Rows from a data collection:
===
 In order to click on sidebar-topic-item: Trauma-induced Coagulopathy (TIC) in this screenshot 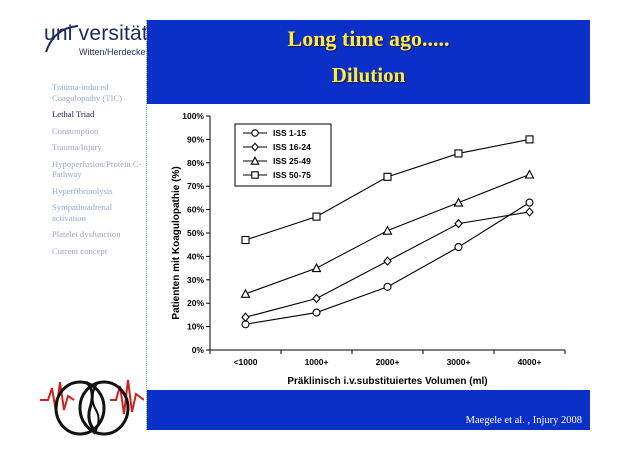, I will do `click(87, 92)`.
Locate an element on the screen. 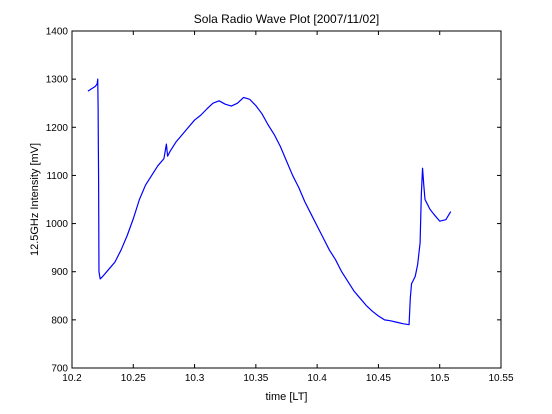  y-tick-label: 1000 is located at coordinates (58, 224).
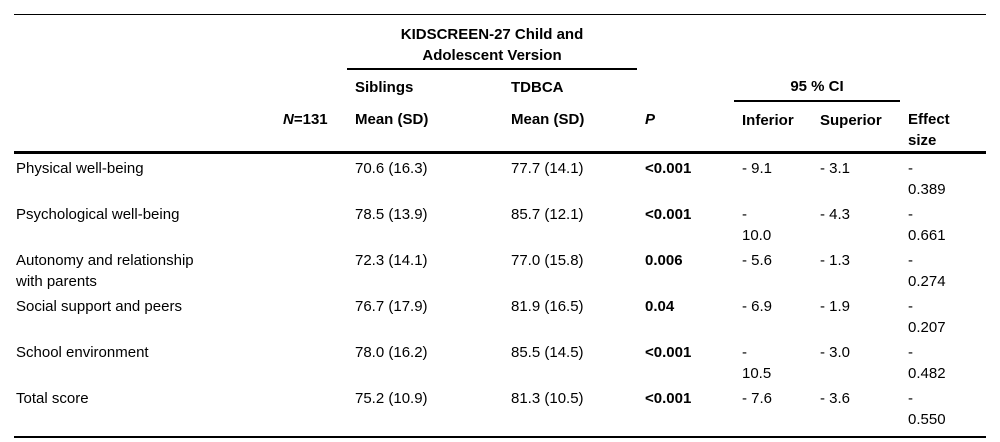  Describe the element at coordinates (310, 119) in the screenshot. I see `n-value: =131` at that location.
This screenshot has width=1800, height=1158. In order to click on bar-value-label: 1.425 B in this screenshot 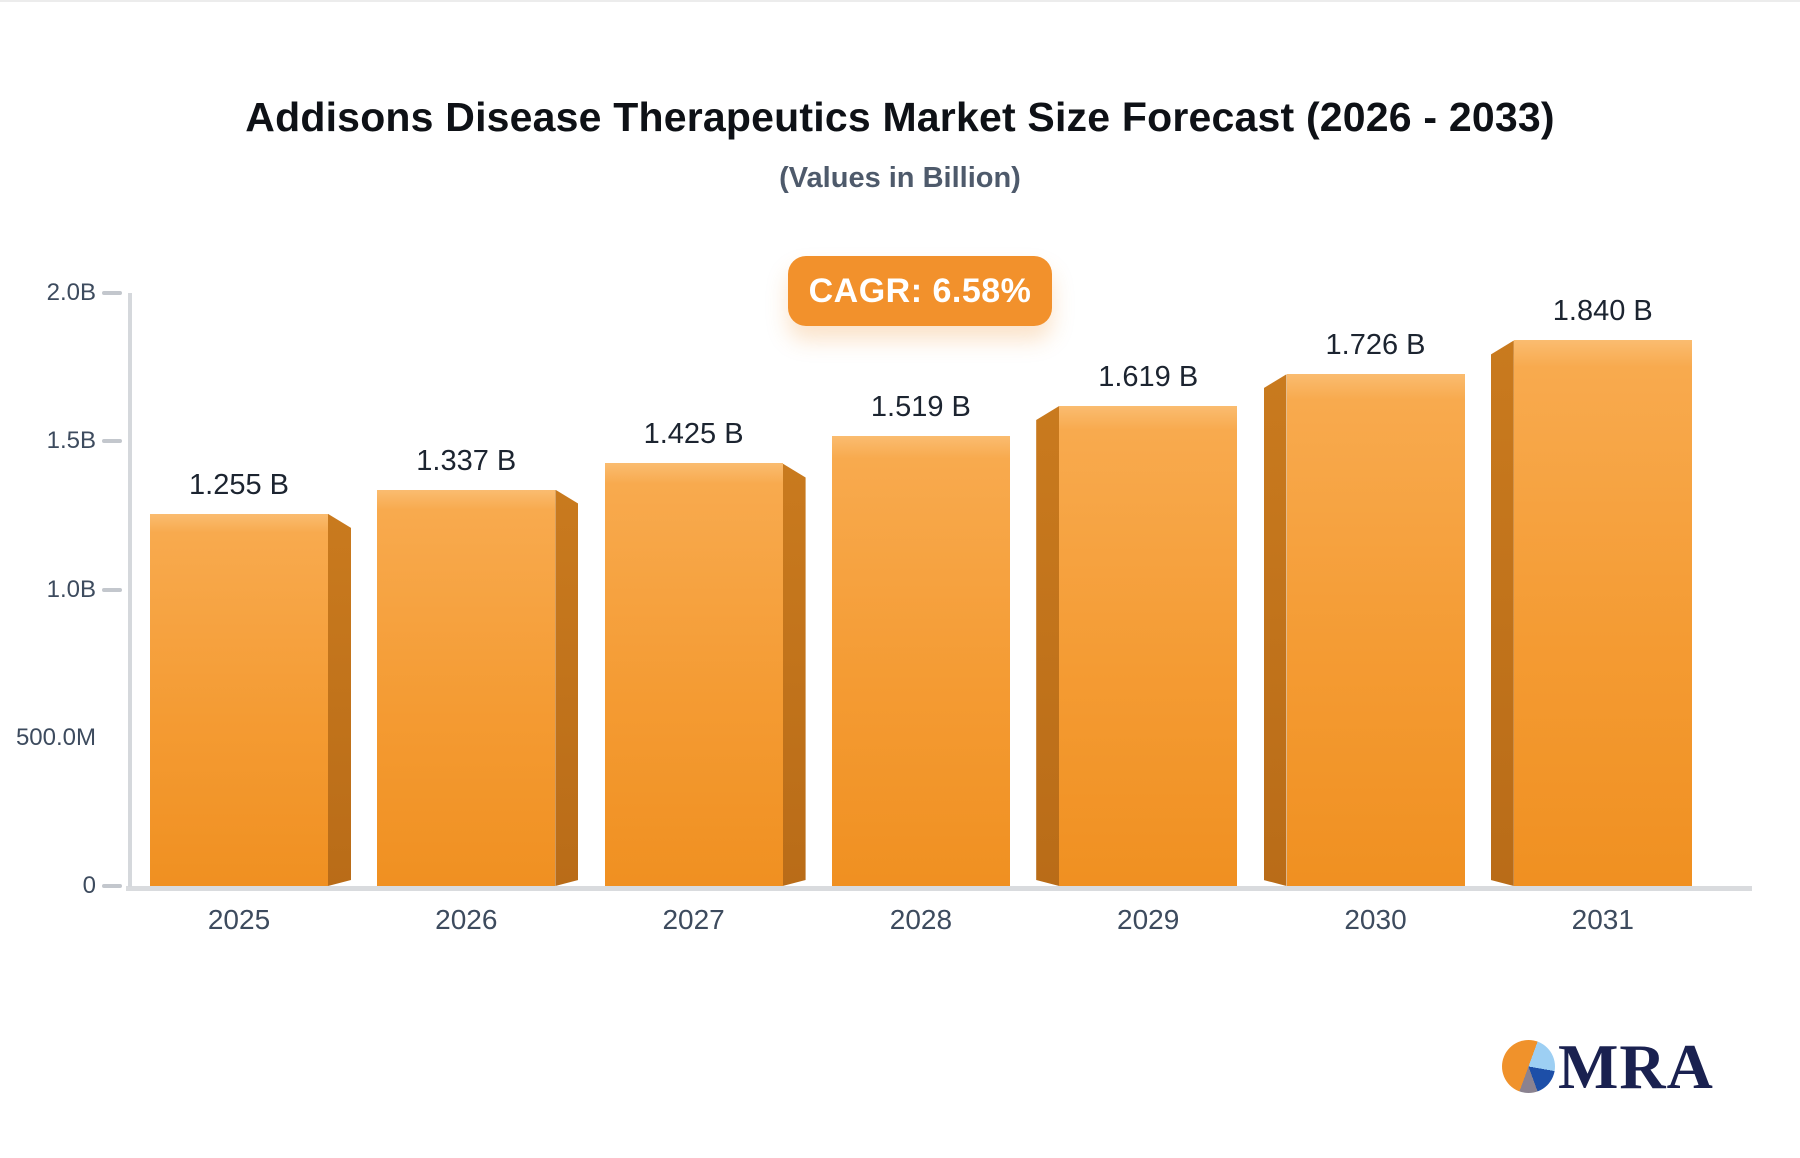, I will do `click(694, 434)`.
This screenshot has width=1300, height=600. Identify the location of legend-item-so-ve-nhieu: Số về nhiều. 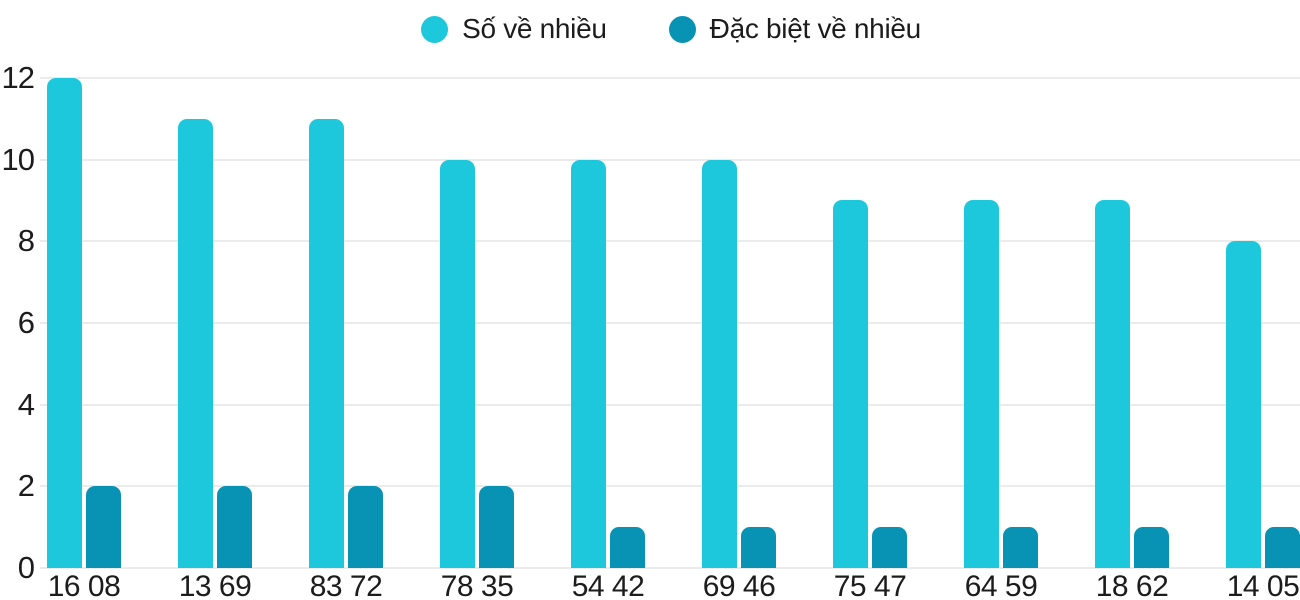
(514, 29).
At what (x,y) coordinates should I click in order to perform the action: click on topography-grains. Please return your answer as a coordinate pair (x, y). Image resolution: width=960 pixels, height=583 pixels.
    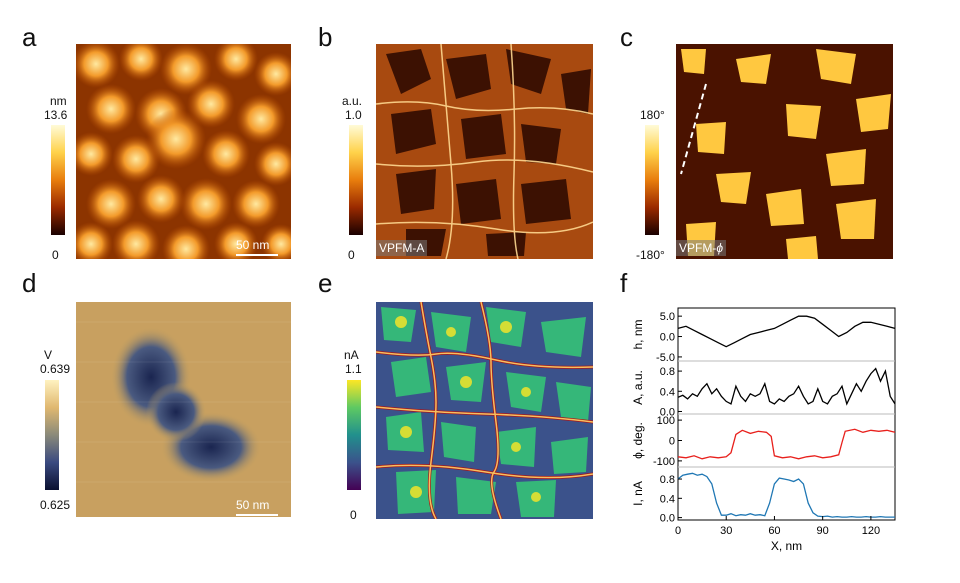
    Looking at the image, I should click on (184, 152).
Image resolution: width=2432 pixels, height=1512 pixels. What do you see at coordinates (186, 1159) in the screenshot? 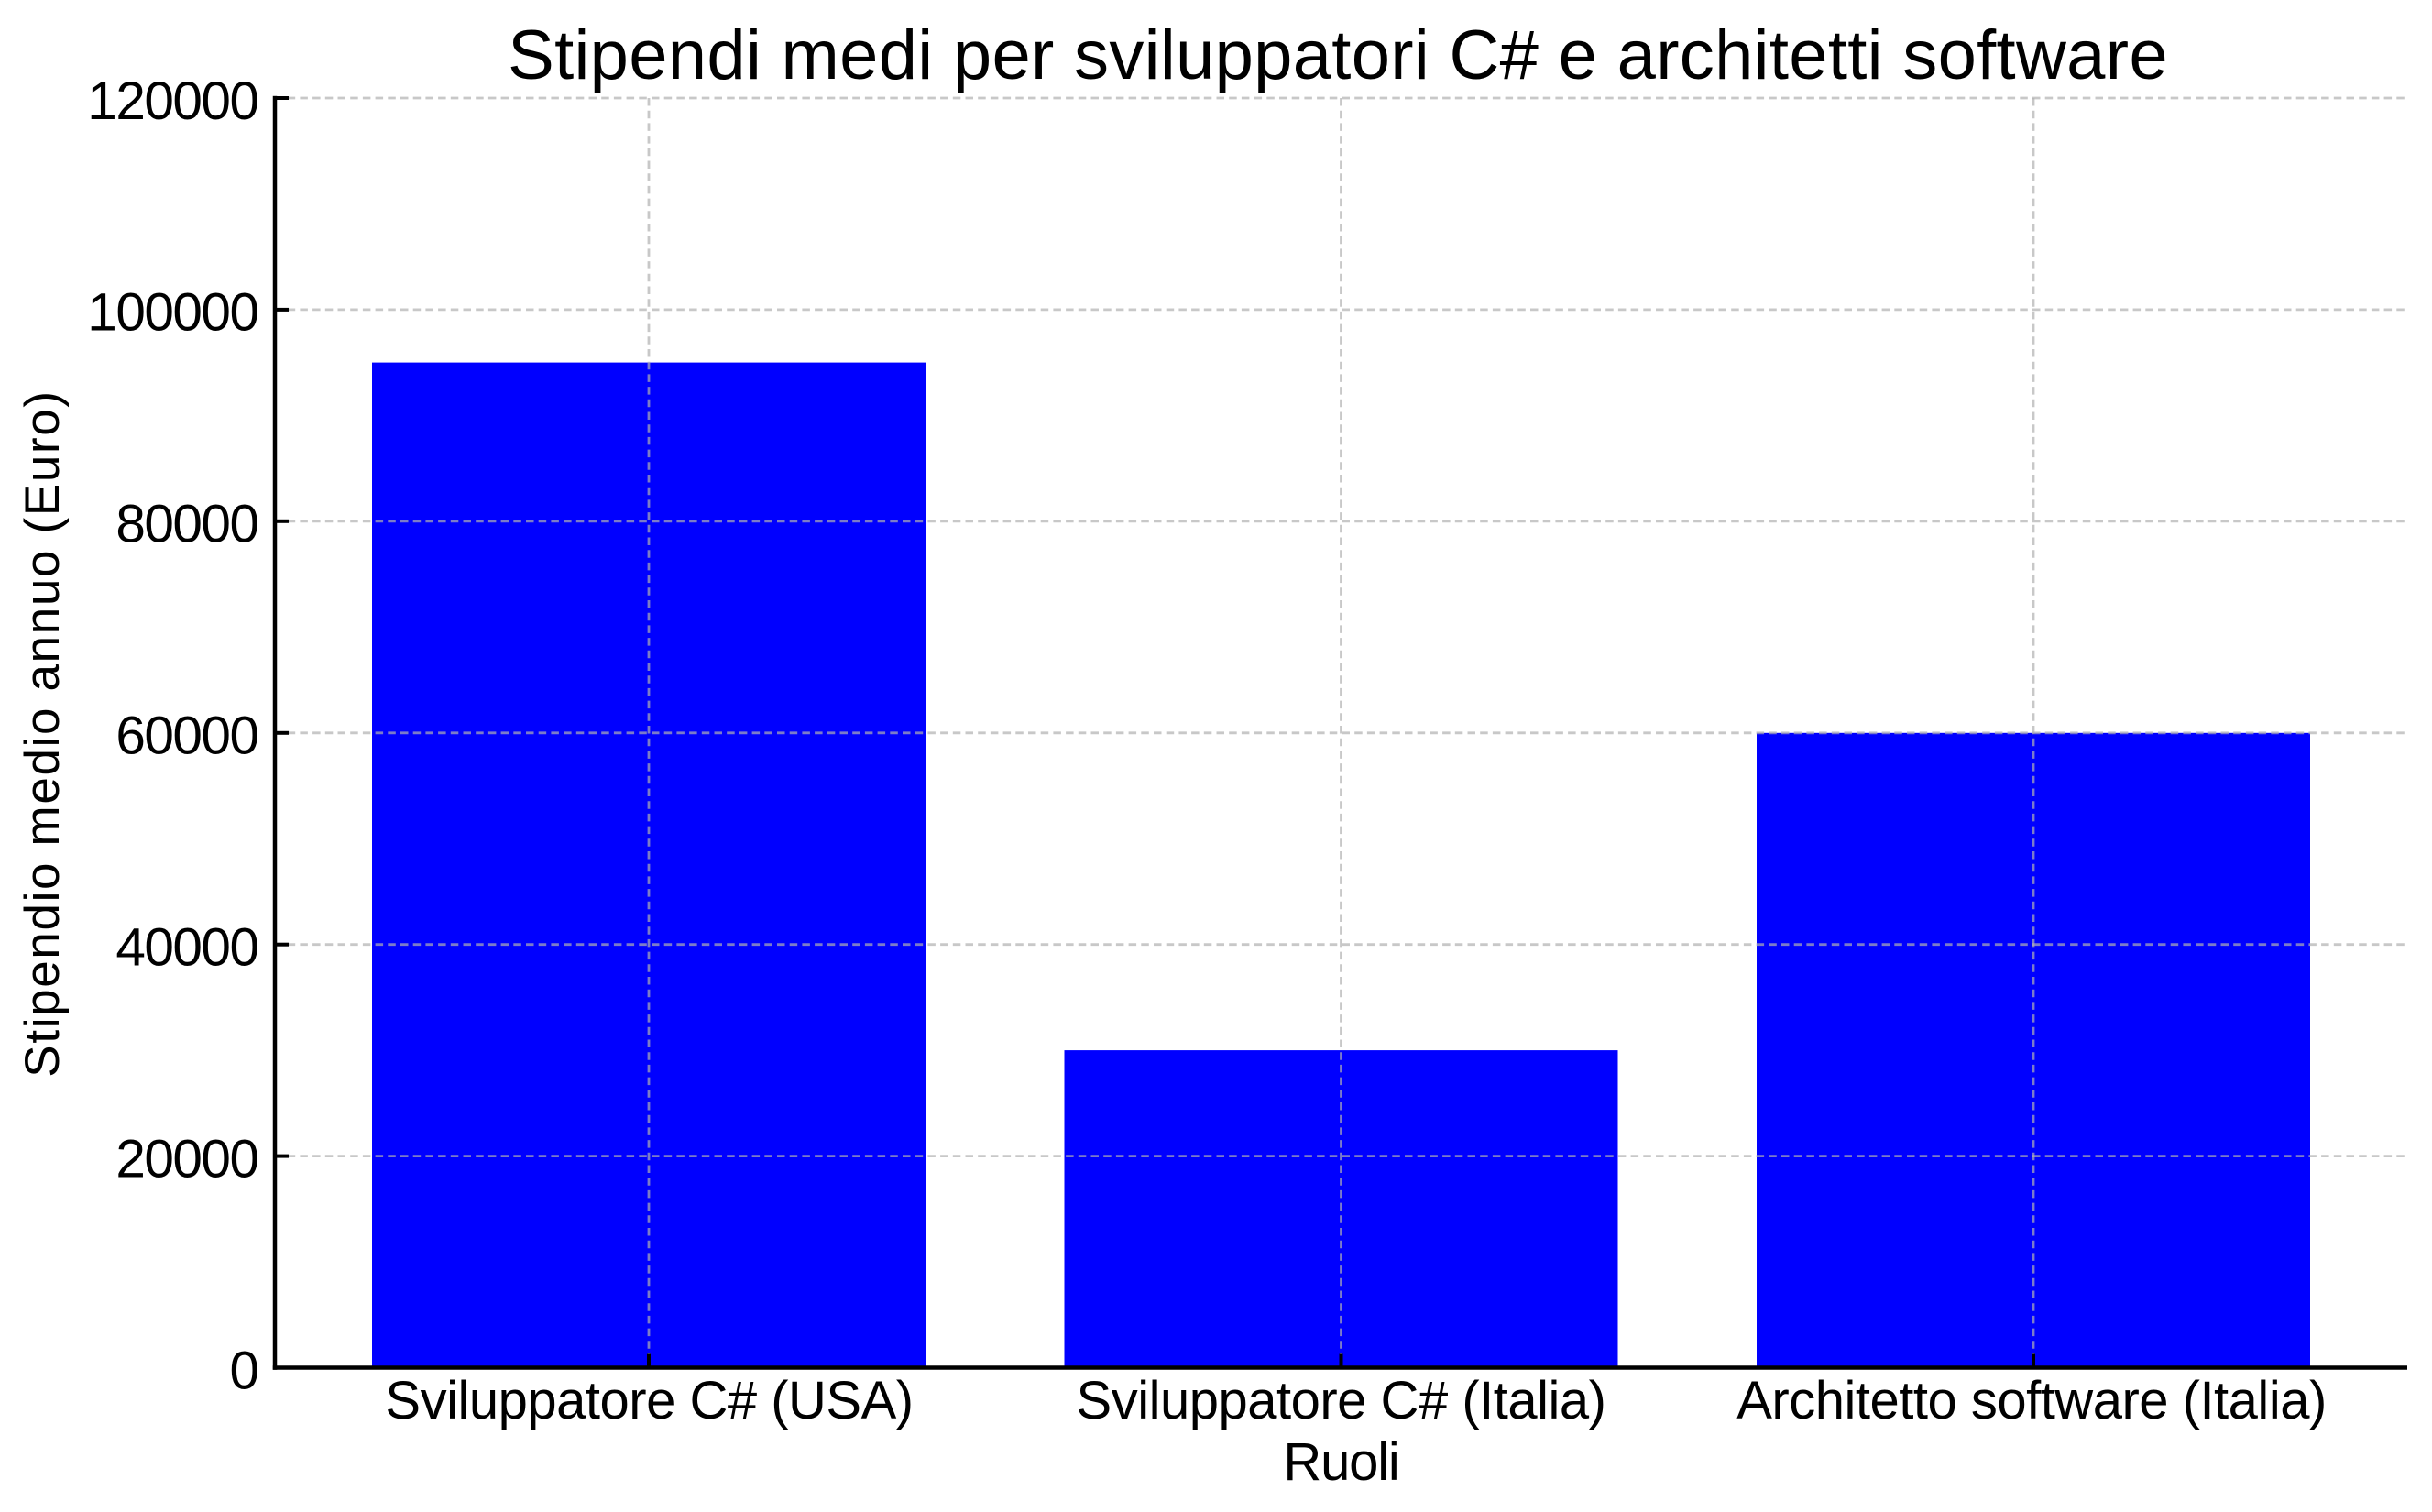
I see `svg-text: 20000` at bounding box center [186, 1159].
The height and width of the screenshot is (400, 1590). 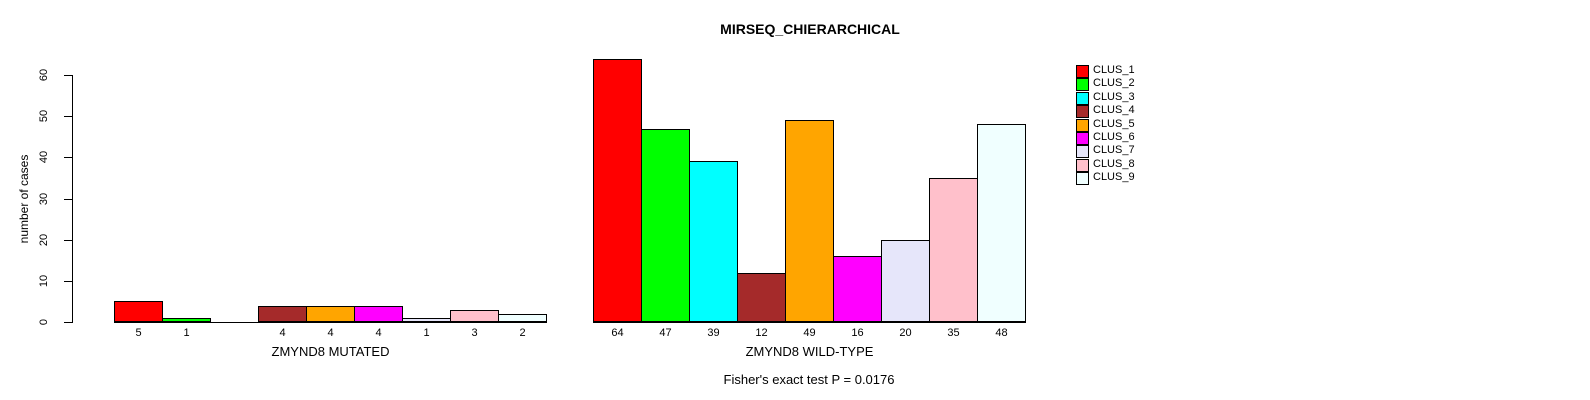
===
→ **Instruction**:
Please output the rows from the line containing "At what (x,y)" through the last row as a Markdown table with the columns Position and Text, skipping any blank lines. Leave out the pictures.

→ **Task answer**:
| Position | Text |
|---|---|
| 1 | At what (x,y) coordinates should I click in order to perform the action: click on topography-grains. Please return your answer as a coordinate pair (x, y). Image resolution: width=960 pixels, height=583 pixels. |
| 2 |     Looking at the image, I should click on (184, 152). |
| 3 | Image resolution: width=2432 pixels, height=1512 pixels. What do you see at coordinates (186, 1159) in the screenshot?  |
| 4 | I see `svg-text: 20000` at bounding box center [186, 1159]. |
| 5 | The height and width of the screenshot is (400, 1590).  |